Process the marmalade

  • Fit a large pot with a low rack on which the jars will sit. Fill the pot with enough tap water to cover the jars by about 1 inch, add the vinegar, and bring to a boil.
  • Ladle the warm marmalade into clean, warm 8-oz. (half-pint) jars, leaving 1/2 inch of space at the top. Wipe the rims with a damp paper towel and cover with the lids, tightening until the rings just meet resistance. Using a sturdy pair of tongs or a jar lifter, lower the jars into the pot and boil for 10 minutes. Remove the jars from the pot and place them on a folded kitchen towel. Let sit undisturbed for at least 1 hour to allow the jars to seal (you will hear popping noises, the sign of a good seal). Check the seals by gently pushing down on the lids; they should be firm and slightly concave. A well-sealed jar has no wiggle in the lid.

Make Ahead Tips

Once processed, sealed jars are shelf-stable for up to 1 year. Unsealed jars should be refrigerated and used within 1 month.

Cardamom-Orange Marmalade: Crush 1 Tbs. green cardamom pods and add them to the cheesecloth bundle.

Honey-Ginger Orange Marmalade: Peel and coarsely chop a 2-inch length of fresh ginger, and add it to the cheesecloth bundle. Reduce the sugar to 3 cups, and add 1-1/2 cups honey.

Holiday-Spice Marmalade: Add 2 crushed cinnamon sticks and 1 tsp. whole cloves to the cheesecloth bundle.

Three-Citrus Marmalade: Replace 1 lb. of oranges with 1 lb. of grapefruit.


The vinegar in the canning pot prevents minerals in the water from leaving harmless but ugly deposits on your canning pot or jars. It’s optional, but I always add some as a precaution.The rack you use just needs to elevate the jars from the bottom of the pot. I use a silicone trivet, but any round heatproof rack, collection of old canning jar rings, or even a hand towel will work.

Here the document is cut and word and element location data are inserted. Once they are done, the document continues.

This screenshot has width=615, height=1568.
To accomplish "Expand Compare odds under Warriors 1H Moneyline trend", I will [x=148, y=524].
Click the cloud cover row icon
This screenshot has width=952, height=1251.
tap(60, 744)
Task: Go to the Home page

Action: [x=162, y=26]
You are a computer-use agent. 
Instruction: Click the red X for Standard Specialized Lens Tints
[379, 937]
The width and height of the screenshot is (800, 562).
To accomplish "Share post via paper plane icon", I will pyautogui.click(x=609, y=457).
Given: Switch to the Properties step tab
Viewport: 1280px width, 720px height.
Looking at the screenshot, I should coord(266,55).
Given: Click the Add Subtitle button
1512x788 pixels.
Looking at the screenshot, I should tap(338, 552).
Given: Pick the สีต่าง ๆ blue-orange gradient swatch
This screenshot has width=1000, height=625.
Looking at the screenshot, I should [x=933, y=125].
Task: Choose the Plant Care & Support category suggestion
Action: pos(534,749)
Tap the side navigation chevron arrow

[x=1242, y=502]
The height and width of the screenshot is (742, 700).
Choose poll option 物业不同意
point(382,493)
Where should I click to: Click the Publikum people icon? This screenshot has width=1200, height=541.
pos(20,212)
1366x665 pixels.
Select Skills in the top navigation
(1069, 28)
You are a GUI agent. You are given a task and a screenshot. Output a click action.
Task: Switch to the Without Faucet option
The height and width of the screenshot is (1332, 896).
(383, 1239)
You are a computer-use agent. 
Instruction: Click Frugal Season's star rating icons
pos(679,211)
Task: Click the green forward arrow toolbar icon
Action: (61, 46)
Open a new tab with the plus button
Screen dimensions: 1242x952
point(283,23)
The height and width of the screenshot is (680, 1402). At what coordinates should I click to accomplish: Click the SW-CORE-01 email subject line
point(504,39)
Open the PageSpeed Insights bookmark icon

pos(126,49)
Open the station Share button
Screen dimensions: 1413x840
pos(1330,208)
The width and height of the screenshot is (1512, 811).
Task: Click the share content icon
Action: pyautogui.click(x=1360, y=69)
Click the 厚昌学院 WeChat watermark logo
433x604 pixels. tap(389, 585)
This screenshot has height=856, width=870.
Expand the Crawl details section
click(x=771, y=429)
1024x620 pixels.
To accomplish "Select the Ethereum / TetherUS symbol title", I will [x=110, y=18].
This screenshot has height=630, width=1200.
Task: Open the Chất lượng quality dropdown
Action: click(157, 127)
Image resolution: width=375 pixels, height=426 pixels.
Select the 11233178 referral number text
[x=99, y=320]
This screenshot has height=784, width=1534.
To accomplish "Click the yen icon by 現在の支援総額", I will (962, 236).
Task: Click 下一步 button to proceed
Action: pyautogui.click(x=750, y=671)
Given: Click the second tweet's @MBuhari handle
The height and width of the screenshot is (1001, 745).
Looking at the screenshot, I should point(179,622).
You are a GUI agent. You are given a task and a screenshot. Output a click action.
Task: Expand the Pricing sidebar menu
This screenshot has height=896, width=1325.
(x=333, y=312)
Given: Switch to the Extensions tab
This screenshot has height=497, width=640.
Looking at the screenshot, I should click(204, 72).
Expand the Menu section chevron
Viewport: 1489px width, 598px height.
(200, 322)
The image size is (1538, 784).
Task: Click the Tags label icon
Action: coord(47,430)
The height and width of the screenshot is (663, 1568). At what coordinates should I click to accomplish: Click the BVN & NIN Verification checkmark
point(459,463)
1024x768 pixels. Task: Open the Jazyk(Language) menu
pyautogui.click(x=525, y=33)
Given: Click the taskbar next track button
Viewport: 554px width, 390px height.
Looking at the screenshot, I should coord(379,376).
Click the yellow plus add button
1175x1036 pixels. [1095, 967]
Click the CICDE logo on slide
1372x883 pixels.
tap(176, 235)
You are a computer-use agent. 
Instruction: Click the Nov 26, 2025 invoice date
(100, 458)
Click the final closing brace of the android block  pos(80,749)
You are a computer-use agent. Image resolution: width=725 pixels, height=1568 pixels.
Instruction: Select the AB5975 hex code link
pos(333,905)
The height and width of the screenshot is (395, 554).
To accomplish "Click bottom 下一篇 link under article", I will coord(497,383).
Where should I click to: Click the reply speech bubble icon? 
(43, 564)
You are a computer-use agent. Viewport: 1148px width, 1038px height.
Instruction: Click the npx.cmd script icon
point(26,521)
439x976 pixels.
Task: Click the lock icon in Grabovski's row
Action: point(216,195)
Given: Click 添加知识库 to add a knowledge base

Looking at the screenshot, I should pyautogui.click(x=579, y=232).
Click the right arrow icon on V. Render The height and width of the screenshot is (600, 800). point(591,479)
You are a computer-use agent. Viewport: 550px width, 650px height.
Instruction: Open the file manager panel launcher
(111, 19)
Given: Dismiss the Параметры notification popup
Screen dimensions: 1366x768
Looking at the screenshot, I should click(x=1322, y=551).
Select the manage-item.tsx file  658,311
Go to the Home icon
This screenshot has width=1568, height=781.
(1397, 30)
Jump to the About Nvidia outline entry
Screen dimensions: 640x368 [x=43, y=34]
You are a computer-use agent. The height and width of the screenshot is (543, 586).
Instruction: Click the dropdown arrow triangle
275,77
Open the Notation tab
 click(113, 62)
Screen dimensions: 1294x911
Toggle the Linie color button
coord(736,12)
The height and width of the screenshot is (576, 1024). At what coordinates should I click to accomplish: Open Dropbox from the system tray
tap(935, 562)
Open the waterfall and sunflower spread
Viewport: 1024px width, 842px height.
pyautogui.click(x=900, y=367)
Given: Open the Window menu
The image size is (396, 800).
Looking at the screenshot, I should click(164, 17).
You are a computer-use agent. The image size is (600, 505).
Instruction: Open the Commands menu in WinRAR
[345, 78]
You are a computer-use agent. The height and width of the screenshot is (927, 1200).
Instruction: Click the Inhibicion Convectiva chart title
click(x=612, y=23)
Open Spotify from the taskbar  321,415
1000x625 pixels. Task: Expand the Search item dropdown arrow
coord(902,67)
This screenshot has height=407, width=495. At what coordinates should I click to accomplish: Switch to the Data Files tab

The jars and lids do not need to be sterilized beforehand but should be clean and warm.


Rate or Review

Reviews (2 reviews)

  • N2Swaynes | 01/23/2015

    This is not an American-style sweet marmalade, it is a style called "bitter orange marmalade". The rind contained in it makes it bitter and the jam (juice) portion makes it sweet. This sort of marmalade is very popular outside of the US but the style is just not that well known here. I like it on top of a crunchy piece of bread with something creamy (goat cheese, cream cheese), and I also use it in recipes when it calls for orange jam. -- I made the "spice" version and loved it. When (not if) I make it again, I will cut the rind off of approx 1/3 of the oranges because I want slightly less rind in my overall marmalade. (In case you wonder: the rind is soft and edible.) -- I boiled my jars in a giant canning cooker (from the hardware store) outside on the back porch on a gas flame. -- I made three batches of this for Christmas gifts with good results and comments.

  • Beckygc | 12/16/2014

    I had great plans to make this Marmelade, in my beautiful Weck jars, as Christmas presents. Thought the use of naval oranges and the whole slice was strange, because good Marmelade is usually made with Seville oranges, pith removed, but thought maybe the soaking and cooking would remove the bitterness. I was wrong! The Marmelade has a very unpleasant bitter pithy taste, can't get rid of that taste in my mouth. Not worthy of presents or my weck jars, don't know that I can even use it, it is so bitter, very disappointed.